いつもならそんな二人を朗らかに見ているサラドは目を伏せて苦悶を誤魔化そうとしている。その肩をポンと叩いて、ディネウは湖畔の小屋に通じる転移装置の扉につま先を向けた。


「サラドも考え過ぎるな。なるようになるだろ」

「うん…」


サラドに掛ける言葉を見つけられないノアラは気遣わしげに一瞥して、筒とガラス瓶を手に、研究室を兼ねた自室に引き上げていった。


「ディネウにあそこまで言われちゃったし? 僕も休もうっかな」


なるべく普段通りの軽い調子でシルエも席を立った。

「うん、そうして」とサラドは微笑み、「オレも、台所の掃除だけして寝るよ」と力なく応えた。


 その夜、シルエは微睡みの中で、単調で規則的な律動を耳にした気がした。王宮に設置された仕掛け時計の旋律が、魔道具のあれこれを思い出したことで記憶の片隅から呼び起こされたのか、それとも自身の鼓動だろうか。


(あの時も、時計を甦らせた功労者は(ノアラ)だっていうのも耳に入っていない様子で、王女はサラドに熱い眼差しを送っていたよな…。ま、僕もノアラも良いように使われたくないから主張する気なんてないし? そう仕向けていたけど、さ。

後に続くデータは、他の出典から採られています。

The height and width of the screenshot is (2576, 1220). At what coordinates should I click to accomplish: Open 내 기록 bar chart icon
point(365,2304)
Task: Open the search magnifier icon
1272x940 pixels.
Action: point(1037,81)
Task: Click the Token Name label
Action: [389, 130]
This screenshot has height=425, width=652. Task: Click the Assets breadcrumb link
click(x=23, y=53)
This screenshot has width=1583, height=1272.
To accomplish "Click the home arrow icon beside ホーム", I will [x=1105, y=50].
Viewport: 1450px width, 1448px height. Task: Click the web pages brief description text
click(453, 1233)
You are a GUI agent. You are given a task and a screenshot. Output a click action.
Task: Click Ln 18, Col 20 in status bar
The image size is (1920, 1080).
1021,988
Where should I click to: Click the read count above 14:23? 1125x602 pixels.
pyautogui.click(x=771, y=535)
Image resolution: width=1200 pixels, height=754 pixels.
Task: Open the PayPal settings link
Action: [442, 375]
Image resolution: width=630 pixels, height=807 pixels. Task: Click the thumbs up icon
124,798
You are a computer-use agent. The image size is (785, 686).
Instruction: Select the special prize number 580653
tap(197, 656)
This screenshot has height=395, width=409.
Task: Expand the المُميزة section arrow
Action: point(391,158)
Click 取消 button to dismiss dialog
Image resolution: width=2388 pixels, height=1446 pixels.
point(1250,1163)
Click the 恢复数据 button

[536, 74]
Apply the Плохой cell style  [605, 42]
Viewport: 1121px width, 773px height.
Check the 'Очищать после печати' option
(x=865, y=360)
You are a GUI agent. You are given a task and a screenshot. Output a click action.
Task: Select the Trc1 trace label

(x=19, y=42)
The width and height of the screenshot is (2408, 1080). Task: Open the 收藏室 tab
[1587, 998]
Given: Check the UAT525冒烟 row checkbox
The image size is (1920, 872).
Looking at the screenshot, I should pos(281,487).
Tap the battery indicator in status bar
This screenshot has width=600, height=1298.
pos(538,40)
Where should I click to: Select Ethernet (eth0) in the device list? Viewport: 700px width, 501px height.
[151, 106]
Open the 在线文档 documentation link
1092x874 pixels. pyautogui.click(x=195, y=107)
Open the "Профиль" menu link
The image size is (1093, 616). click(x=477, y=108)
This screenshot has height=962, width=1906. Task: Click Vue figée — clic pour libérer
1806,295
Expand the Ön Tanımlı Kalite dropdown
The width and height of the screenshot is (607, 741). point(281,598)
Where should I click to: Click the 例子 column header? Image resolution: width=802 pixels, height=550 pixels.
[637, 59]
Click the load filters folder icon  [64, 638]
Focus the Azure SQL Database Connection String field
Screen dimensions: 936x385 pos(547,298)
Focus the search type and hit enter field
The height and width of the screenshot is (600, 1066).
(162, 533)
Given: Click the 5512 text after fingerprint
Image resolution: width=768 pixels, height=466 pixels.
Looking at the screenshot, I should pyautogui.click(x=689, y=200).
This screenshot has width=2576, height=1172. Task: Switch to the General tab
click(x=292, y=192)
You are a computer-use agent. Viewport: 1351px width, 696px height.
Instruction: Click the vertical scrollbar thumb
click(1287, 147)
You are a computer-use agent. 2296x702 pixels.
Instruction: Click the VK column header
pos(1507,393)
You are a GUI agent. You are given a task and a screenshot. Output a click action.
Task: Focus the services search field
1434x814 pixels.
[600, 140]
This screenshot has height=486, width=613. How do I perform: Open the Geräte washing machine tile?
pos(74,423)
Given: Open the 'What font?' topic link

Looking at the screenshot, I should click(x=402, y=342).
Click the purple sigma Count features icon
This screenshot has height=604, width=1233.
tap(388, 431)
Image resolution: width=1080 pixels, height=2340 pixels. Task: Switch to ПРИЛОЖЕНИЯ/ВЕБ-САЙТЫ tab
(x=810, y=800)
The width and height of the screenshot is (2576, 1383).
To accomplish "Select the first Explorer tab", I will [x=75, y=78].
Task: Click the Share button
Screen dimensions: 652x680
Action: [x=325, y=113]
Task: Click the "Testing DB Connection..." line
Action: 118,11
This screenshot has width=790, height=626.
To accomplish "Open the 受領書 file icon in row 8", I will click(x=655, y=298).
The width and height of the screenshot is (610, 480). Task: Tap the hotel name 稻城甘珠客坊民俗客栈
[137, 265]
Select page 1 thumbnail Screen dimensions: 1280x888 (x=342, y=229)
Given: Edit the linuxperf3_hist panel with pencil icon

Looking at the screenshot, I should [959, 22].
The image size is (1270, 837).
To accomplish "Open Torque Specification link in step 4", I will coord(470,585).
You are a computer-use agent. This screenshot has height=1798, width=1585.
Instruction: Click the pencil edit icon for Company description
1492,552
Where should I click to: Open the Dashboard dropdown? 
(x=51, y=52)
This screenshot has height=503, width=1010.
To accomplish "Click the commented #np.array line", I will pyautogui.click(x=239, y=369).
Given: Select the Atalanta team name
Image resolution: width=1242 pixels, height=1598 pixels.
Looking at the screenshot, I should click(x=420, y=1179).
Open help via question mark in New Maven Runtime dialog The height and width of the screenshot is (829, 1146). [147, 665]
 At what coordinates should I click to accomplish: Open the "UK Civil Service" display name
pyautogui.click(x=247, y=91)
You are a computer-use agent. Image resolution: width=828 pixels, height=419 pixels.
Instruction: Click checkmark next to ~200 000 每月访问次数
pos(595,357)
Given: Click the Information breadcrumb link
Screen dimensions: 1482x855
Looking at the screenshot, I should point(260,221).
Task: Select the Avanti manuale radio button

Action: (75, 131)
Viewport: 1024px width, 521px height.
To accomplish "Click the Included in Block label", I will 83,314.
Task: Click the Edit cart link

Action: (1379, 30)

…重用する気があるなら、きちんと守る姿勢を見せれば良いものを。生まれながらの立場に、環境も、配慮されるのが当然で感覚が違うんだろうけどさ…。せめて、側仕えの者がどういう態度でいるかくらい把握しようよ。ま、できていたところでサラドは譲らないけどね? 王女に仕えるなんて僕が認めないけどね? だいたい…)


底なしの不満が渦巻くのを自認し、シルエは「あー、ダメ、ダメ」と声に出して、気分を変えるために枕の位置を直した。


(…あの仕掛けは大型だけど、もっとこう、持ち運べるくらいに、うんと小さくして…。あー、でも旋律だけじゃ意味がない。サラドの()でないと。歌声をそのまま記憶するには…)


耳馴染んだ子守歌を頭に思い浮かべる。深く記憶にあるのは変声期前のサラドが歌ってくれたものだが、今の少し嗄れた声も味があって良い。

いざ歌ってみようとしても、いつも出だしだけを繰り返してしまい、続けられない。


(なんでだろ。何回も聴いているはずなのにな…)


思い出せるのが短い楽句だけでも、優しく「大丈夫、大丈夫」と宥められるようで、ささくれだっていた心が凪ぐ。魔力不足で昏倒状態に陥る以外では、浅く短い眠りを繰り返すのが常のシルエも、やがて深く沈んでいった。